■ Work item ■
State, as a number alone, how many lines of the entries contain the word "badge".

────────

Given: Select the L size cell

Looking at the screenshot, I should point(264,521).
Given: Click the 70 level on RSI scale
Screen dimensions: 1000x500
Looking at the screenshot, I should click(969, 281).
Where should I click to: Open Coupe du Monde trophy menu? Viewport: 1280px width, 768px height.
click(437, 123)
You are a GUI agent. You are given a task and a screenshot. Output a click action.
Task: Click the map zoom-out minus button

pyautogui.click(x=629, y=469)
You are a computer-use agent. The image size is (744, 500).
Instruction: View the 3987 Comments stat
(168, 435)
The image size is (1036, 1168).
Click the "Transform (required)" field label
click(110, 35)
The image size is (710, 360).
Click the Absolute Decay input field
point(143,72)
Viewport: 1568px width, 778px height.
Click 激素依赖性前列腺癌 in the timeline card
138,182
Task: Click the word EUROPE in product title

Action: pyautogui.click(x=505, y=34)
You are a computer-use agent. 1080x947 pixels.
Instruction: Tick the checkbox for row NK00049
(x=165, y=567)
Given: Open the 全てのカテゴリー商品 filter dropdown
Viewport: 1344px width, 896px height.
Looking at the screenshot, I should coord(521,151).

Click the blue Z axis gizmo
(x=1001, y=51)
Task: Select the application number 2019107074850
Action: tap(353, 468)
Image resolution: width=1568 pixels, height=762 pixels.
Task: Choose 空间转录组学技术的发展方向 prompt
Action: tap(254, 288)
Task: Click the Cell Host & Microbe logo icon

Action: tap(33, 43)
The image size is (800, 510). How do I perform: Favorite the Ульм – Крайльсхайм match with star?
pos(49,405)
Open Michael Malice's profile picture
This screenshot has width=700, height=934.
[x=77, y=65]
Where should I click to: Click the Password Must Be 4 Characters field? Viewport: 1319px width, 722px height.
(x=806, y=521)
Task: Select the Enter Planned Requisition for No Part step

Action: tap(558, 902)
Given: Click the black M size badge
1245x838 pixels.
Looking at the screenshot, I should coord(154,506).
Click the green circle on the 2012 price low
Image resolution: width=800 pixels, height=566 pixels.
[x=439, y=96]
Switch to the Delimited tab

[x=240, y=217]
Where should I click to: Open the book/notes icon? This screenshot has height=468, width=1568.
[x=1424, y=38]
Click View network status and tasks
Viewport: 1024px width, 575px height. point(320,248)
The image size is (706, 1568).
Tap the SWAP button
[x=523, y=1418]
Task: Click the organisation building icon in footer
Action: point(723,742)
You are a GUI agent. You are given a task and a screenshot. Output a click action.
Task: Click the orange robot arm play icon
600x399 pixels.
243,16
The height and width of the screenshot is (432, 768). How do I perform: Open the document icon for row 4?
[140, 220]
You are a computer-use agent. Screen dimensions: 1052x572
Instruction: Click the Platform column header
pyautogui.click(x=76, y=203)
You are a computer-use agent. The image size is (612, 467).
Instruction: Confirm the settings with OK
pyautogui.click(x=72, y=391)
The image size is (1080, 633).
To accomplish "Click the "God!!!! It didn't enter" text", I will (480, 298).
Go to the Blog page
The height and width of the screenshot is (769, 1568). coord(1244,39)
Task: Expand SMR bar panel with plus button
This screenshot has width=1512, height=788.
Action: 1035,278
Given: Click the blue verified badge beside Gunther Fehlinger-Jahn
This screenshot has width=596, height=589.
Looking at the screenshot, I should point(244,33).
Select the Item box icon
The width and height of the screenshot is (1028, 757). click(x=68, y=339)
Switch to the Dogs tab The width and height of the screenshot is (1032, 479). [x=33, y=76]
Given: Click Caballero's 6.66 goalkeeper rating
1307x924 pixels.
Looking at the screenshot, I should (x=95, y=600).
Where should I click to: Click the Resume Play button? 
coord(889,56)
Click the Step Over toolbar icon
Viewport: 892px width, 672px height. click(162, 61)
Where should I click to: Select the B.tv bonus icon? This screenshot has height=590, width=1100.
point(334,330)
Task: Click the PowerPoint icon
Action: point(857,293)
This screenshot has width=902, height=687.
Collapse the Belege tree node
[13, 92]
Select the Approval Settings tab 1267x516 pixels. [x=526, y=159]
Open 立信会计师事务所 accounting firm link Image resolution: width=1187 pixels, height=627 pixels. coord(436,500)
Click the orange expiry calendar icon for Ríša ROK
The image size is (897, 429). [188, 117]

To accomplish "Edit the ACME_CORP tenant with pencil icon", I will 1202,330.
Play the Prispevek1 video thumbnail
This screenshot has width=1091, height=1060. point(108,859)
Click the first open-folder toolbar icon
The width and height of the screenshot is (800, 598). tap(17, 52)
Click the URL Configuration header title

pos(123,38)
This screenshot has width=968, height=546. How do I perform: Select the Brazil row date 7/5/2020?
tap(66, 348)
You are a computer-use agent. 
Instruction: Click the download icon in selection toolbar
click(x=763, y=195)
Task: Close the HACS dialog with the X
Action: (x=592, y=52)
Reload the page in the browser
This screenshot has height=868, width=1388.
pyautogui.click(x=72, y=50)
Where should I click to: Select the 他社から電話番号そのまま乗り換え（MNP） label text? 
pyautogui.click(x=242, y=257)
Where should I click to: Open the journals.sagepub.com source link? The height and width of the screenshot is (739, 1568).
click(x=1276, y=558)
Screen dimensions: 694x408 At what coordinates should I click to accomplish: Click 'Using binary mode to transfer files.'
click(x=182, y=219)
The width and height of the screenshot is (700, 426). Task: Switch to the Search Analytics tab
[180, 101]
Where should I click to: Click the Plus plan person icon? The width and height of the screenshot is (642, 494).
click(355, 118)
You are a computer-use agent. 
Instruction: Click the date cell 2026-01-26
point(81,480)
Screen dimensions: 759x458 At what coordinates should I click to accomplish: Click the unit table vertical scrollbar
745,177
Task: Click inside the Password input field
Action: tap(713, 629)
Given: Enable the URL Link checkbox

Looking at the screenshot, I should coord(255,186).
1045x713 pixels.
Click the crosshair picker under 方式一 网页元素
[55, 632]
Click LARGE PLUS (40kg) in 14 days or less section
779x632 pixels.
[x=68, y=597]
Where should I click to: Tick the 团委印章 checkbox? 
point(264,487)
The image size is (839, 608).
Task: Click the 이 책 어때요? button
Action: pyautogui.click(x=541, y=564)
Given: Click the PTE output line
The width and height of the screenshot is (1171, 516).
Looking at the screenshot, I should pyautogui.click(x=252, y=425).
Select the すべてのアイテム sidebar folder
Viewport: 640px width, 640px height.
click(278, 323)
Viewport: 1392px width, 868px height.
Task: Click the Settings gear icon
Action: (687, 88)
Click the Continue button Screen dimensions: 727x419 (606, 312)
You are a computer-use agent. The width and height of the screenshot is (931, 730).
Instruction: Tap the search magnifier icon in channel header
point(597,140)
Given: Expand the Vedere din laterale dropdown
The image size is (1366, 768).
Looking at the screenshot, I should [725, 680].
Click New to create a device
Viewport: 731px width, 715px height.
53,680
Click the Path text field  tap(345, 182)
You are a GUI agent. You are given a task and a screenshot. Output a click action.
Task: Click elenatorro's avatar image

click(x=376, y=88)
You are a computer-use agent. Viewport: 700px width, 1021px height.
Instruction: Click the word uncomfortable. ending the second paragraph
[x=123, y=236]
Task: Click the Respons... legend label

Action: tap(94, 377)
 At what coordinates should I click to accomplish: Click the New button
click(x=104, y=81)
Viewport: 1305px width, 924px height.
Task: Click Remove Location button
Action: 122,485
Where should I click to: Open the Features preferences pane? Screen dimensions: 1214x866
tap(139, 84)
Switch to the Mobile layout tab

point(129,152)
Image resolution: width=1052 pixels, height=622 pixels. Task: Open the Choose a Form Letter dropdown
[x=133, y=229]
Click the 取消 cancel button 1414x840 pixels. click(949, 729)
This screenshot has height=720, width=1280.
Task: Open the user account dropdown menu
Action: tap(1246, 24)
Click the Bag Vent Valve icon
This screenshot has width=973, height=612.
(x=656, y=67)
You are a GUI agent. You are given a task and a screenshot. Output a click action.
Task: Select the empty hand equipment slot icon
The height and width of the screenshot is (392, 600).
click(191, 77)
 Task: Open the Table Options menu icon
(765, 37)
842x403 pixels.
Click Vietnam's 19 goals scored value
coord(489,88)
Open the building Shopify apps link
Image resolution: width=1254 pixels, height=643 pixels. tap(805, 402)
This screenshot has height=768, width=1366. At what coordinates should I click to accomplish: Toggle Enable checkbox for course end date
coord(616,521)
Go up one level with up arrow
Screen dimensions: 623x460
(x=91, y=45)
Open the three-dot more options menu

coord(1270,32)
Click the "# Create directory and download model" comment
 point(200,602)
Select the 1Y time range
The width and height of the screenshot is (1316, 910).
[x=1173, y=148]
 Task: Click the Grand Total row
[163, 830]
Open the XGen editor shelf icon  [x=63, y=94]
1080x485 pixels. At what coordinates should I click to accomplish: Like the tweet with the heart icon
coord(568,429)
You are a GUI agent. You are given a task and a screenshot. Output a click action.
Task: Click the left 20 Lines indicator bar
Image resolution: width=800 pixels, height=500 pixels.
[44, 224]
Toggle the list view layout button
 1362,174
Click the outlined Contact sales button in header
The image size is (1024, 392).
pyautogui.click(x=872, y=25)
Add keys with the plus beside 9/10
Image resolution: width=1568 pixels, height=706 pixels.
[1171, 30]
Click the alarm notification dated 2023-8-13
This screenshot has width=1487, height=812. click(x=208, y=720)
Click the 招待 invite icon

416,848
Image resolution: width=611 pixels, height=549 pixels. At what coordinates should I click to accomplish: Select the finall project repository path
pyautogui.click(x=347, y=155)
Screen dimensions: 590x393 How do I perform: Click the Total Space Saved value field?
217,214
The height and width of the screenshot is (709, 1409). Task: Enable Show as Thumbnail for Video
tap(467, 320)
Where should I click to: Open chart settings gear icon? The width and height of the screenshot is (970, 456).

────────

■ Written answer ■
2